#### [Task]
Copy out the records starting at the line containing "At what coordinates should I click to accomplish: Pick" and ending at the last line of the records, reproducing each line without change.
══════════
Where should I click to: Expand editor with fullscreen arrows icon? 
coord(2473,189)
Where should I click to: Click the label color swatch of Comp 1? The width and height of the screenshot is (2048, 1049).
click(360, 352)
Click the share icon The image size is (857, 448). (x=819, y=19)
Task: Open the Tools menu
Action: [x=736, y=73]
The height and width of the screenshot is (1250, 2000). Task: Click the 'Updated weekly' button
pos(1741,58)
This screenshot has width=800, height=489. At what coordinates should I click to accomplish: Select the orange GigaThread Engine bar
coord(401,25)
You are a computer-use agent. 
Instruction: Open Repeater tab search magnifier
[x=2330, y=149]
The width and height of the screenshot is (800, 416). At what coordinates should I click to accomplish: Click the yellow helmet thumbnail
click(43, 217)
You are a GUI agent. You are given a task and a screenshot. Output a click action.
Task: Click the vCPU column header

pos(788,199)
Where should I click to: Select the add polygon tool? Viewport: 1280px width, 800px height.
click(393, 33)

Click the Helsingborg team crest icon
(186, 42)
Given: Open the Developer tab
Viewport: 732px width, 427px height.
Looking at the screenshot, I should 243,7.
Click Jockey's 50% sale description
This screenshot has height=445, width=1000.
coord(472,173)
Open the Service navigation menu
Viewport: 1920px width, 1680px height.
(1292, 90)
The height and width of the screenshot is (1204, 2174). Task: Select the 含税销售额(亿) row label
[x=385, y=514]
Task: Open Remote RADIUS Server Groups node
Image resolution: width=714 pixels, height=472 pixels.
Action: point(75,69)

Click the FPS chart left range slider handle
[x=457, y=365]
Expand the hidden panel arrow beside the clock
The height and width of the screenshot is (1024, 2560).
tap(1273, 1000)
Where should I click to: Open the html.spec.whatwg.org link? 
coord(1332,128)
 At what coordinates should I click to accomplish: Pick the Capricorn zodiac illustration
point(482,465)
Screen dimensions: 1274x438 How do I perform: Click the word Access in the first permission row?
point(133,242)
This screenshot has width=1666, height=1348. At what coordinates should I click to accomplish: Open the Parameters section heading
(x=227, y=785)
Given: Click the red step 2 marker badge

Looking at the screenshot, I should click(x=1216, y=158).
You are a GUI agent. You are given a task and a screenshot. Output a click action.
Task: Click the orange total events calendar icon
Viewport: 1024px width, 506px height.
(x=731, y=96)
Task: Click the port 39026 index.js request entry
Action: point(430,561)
══════════
#### [Result]
 At what coordinates should I click to accomplish: Pick the Capricorn zodiac illustration
point(482,465)
Screen dimensions: 1274x438 How do I perform: Click the word Access in the first permission row?
point(133,242)
This screenshot has width=1666, height=1348. At what coordinates should I click to accomplish: Open the Parameters section heading
(x=227, y=785)
Given: Click the red step 2 marker badge

Looking at the screenshot, I should click(x=1216, y=158).
You are a GUI agent. You are given a task and a screenshot. Output a click action.
Task: Click the orange total events calendar icon
Viewport: 1024px width, 506px height.
(x=731, y=96)
Task: Click the port 39026 index.js request entry
Action: point(430,561)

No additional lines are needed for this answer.